Beberapa pelabuhan dikunjungi, termasuk P Macini Baji-Biringkasi, sebuah pelabuhan di daerah UP , UPP Garongkong-Awarange, KSOP Pare-Pare, UPP Tanjung Silopo, UPP Majene, KSOP Ma muju dan UPP Belang-Belang.

“Kapten Visinu mengatakan:” Pemerintah berharap kelancaran transportasi, terutama ke Sulawesi Selatan dan Sulawesi Barat, akan mendorong kegiatan ekonomi di wilayah tersebut pada Covid-19. Aktivitas normal kembali setelah epidemi, “..- Menurut Kapten Wisnu, semua pelabuhan di Indonesia, termasuk pelabuhan Sulawesi Selatan dan Sulawesi Barat, berfungsi sebagai maritim selama periode adaptasi bea cukai yang baru. Konteks transportasi harus terus beroperasi atas dasar ini.Salah satu prosedur kesehatan Covid-19 SOP, seperti menjaga jarak, memakai masker dan mencuci tangan sering untuk menjaga kebersihan. Kapten Vishnu mengatakan: “Semua anggota awak dan calon penumpang harus Naik mesin uji cepat, semprotkan disinfektan pada kapal, periksa dokumen penumpang jika perlu, dan isi surat dari gugus tugas Covid-19 Kementerian Kesehatan.

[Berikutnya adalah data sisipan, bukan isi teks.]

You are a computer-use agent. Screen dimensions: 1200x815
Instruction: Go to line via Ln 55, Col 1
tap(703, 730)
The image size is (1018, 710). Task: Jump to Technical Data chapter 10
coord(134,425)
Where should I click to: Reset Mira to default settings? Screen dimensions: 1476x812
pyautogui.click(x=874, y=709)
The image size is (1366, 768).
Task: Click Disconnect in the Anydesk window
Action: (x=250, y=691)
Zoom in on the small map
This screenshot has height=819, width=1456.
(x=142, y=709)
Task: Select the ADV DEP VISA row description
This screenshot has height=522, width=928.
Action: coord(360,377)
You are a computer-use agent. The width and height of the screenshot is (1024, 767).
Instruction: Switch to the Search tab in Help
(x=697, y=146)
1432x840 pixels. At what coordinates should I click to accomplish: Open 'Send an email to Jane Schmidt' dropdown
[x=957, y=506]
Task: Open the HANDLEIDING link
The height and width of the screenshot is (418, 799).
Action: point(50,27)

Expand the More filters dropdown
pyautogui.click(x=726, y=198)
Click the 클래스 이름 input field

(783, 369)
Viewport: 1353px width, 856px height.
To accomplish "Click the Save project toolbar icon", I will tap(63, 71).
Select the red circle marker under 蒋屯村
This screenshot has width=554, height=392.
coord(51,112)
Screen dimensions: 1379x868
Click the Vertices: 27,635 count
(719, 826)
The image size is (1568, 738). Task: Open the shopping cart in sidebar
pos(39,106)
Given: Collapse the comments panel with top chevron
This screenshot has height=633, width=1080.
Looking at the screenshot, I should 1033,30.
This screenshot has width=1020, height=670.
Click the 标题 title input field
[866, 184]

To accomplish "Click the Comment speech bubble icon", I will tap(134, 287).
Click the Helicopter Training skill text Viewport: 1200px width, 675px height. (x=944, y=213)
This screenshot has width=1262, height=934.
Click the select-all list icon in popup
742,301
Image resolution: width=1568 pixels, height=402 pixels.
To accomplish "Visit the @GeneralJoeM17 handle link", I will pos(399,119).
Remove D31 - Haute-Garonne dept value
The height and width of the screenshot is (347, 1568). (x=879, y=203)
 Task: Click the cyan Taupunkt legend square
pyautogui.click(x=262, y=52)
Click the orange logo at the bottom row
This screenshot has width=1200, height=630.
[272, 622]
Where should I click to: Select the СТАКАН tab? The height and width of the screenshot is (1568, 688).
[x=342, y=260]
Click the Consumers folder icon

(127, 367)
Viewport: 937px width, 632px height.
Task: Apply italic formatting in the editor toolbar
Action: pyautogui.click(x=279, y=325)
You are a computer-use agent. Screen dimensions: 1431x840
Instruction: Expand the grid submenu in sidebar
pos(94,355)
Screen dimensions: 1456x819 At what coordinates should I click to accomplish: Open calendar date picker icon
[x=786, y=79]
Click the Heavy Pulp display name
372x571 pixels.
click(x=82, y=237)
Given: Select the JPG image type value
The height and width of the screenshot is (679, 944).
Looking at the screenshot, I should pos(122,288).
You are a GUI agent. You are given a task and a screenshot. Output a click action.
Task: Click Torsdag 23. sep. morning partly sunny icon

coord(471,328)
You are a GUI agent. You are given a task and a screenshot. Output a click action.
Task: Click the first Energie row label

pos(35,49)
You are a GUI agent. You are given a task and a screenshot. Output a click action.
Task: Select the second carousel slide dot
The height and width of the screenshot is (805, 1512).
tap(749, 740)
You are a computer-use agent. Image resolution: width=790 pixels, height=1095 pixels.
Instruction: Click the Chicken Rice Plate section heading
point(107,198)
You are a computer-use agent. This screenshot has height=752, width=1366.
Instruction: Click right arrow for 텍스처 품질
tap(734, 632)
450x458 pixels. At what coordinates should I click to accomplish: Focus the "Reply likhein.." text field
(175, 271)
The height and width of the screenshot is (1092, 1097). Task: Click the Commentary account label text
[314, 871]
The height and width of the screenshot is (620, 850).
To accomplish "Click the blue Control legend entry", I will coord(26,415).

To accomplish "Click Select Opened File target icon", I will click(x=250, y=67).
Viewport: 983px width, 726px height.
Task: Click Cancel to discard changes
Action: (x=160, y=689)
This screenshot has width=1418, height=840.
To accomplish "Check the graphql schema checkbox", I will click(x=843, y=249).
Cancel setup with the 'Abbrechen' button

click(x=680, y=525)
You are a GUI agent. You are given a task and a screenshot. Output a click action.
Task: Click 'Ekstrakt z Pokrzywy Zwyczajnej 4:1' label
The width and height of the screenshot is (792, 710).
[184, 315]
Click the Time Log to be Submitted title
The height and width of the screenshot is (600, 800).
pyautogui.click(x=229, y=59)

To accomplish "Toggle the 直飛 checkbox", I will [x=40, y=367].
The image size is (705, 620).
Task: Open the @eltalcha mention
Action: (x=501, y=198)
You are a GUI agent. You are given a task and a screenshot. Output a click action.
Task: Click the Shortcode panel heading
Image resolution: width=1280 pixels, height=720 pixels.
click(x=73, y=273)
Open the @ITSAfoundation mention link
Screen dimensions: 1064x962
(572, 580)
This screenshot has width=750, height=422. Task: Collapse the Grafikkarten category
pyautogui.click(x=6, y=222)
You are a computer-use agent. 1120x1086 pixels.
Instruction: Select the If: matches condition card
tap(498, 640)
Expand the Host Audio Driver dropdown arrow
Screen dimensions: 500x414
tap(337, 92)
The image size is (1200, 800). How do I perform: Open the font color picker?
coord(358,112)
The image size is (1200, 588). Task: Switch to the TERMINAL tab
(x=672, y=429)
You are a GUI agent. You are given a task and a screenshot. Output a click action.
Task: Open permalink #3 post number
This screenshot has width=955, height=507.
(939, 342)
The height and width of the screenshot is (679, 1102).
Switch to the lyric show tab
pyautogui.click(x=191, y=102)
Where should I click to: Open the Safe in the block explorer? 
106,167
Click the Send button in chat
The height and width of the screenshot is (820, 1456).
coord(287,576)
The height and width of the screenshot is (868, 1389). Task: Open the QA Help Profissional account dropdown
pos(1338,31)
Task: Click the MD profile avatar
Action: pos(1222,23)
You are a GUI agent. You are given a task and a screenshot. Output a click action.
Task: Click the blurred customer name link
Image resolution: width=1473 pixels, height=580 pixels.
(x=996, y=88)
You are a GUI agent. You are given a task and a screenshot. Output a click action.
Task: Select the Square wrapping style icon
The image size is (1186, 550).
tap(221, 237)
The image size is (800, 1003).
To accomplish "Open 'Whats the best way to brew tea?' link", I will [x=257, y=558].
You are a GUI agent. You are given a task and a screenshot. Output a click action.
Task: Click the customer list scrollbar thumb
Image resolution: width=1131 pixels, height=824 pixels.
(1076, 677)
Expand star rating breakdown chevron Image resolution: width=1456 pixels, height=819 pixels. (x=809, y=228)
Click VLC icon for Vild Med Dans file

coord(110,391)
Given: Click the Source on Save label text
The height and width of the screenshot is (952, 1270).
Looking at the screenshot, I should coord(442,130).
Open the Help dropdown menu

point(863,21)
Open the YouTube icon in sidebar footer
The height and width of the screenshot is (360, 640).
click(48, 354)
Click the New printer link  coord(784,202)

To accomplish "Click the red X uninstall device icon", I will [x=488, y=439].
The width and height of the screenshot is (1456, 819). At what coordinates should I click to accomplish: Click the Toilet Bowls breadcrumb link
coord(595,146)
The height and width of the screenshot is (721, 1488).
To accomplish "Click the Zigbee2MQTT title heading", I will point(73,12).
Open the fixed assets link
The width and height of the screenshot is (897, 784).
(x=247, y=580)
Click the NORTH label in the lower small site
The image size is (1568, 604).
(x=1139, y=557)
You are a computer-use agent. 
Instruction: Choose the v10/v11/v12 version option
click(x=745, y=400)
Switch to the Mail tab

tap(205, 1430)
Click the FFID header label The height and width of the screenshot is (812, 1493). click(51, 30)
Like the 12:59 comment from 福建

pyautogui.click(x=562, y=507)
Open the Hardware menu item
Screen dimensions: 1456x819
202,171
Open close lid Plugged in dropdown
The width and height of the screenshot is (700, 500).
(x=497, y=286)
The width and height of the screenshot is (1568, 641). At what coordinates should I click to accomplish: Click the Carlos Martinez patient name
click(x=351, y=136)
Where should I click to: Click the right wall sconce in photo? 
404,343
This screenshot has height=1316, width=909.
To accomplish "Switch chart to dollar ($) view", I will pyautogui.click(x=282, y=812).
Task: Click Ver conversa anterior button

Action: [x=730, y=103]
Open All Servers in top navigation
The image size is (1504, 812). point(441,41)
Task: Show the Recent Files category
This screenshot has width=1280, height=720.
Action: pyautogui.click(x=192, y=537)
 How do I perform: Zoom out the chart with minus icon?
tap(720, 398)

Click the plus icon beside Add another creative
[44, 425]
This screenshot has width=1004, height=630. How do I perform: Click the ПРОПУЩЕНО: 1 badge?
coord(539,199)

Dalam hal ini, Wisnu merekomendasikan bahwa personel lapangan dan operator kapal harus bersikeras untuk menerapkan transportasi laut ketika beradaptasi dengan kebiasaan baru, yang seharusnya sesuai dengan harapan populer pandemi Covid-19.

Read: Ketidaktaatan Aturan Kapasitas Departemen Transportasi Penumpang: Kehilangan Penyedia Transportasi-Menurut Wisnu, jika ABK atau calon penumpang yang ada di kapal ditemukan tidak memenuhi persyaratan SOP perjanjian Covid-19, ia akan diturunkan pangkat dan mungkin Tidak ada pengiriman atau otorisasi untuk naik ke pesawat.

“Pada dasarnya, semua pihak, personel di lokasi, operator kapal dan masyarakat sendiri harus bekerja sama untuk mengadopsi semua disiplin ilmu yang diperlukan untuk menerapkan Perjanjian Sanitasi Covid-19 untuk beradaptasi dengan yang baru ini. Kebiasaan, agar aktivitas transportasi laut dapat berjalan dengan lancar “,” lanjut Wisnu.